Question

Write the standard equation for each circle. Center at $$(0,0)$$ and passing through $$(\sqrt{3} / 2,1 / 2)$$

Answer

**step1** Understanding the problem

The problem asks us to find the standard equation of a circle. We are given two pieces of information: the coordinates of the circle's center and the coordinates of a point that lies on the circle.

**step2** Recalling the standard form of a circle's equation

The standard equation of a circle with its center at $$(h, k)$$ and a radius of $$r$$ is given by the formula: $$(x-h)^2 + (y-k)^2 = r^2$$.

**step3** Identifying the given information

From the problem description, we are given:
The center of the circle, $$(h, k) = (0, 0)$$.
A point on the circle, $$(x, y) = (\sqrt{3} / 2, 1 / 2)$$.
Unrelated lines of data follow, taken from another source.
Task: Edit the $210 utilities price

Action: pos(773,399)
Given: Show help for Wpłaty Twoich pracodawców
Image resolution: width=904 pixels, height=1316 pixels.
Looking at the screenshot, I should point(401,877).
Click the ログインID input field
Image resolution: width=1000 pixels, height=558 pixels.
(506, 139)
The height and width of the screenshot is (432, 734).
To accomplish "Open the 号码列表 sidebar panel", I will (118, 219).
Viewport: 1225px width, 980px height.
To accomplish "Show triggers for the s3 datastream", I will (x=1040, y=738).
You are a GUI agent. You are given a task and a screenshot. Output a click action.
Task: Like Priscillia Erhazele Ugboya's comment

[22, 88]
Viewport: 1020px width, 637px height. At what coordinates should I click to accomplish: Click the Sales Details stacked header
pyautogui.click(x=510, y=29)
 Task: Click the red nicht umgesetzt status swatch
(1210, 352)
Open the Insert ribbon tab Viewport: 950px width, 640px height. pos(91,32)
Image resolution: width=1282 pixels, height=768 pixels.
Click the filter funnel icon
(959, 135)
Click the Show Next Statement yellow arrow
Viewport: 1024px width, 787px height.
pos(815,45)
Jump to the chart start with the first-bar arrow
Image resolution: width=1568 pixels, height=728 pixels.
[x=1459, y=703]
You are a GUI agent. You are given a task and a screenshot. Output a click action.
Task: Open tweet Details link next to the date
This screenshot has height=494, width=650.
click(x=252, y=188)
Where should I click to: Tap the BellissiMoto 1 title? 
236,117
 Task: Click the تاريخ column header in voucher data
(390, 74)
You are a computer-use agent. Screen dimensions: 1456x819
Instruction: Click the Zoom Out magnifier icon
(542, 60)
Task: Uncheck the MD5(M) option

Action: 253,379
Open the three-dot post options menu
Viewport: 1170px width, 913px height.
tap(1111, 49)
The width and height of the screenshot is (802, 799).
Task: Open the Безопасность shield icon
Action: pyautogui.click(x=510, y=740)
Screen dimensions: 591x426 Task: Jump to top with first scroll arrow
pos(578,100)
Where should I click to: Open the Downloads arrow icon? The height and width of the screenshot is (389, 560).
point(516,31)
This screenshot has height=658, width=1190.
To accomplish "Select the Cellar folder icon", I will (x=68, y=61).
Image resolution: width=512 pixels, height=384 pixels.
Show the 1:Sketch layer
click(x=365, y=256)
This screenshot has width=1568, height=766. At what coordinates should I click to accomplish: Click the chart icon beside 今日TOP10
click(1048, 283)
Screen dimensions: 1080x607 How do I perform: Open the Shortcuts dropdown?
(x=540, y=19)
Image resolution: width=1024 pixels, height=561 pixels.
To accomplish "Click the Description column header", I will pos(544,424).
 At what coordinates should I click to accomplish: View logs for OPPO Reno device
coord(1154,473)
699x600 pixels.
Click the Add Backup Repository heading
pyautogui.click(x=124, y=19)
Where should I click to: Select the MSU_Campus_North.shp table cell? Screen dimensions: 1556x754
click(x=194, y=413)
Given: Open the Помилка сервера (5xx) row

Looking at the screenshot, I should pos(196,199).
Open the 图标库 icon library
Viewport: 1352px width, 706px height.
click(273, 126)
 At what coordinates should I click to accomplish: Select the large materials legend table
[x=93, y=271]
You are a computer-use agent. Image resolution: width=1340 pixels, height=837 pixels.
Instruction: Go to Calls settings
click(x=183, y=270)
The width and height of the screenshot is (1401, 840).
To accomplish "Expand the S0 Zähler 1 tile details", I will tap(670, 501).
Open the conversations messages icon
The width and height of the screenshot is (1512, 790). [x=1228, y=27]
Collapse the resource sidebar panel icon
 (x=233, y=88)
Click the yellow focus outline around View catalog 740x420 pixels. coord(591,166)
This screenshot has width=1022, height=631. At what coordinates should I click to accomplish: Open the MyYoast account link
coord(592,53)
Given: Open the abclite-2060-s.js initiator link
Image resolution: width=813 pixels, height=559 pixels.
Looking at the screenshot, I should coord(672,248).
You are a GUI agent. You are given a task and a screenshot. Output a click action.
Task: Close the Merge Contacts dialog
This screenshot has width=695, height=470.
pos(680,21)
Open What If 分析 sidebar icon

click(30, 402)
**step4** Calculating the square of the radius, $$r^2$$

The radius $$r$$ is the distance from the center of the circle to any point on its circumference. We can use the distance formula, or its squared version, to find $$r^2$$. Since we have the center $$(h, k)$$ and a point on the circle $$(x, y)$$, we can substitute these values into the squared distance formula:
$$r^2 = (x-h)^2 + (y-k)^2$$
Substitute the coordinates:
$$r^2 = (\sqrt{3} / 2 - 0)^2 + (1 / 2 - 0)^2$$
Simplify the terms:
$$r^2 = (\sqrt{3} / 2)^2 + (1 / 2)^2$$
Calculate the squares:
$$r^2 = (3 / 4) + (1 / 4)$$
Add the fractions:
$$r^2 = 4 / 4$$
$$r^2 = 1$$
So, the square of the radius is 1.

**step5** Writing the standard equation of the circle

Now that we have the center $$(h, k) = (0, 0)$$ and the square of the radius $$r^2 = 1$$, we can substitute these values into the standard equation of a circle:
$$(x-h)^2 + (y-k)^2 = r^2$$
$$(x-0)^2 + (y-0)^2 = 1$$
This simplifies to:
$$x^2 + y^2 = 1$$
This is the standard equation for the given circle.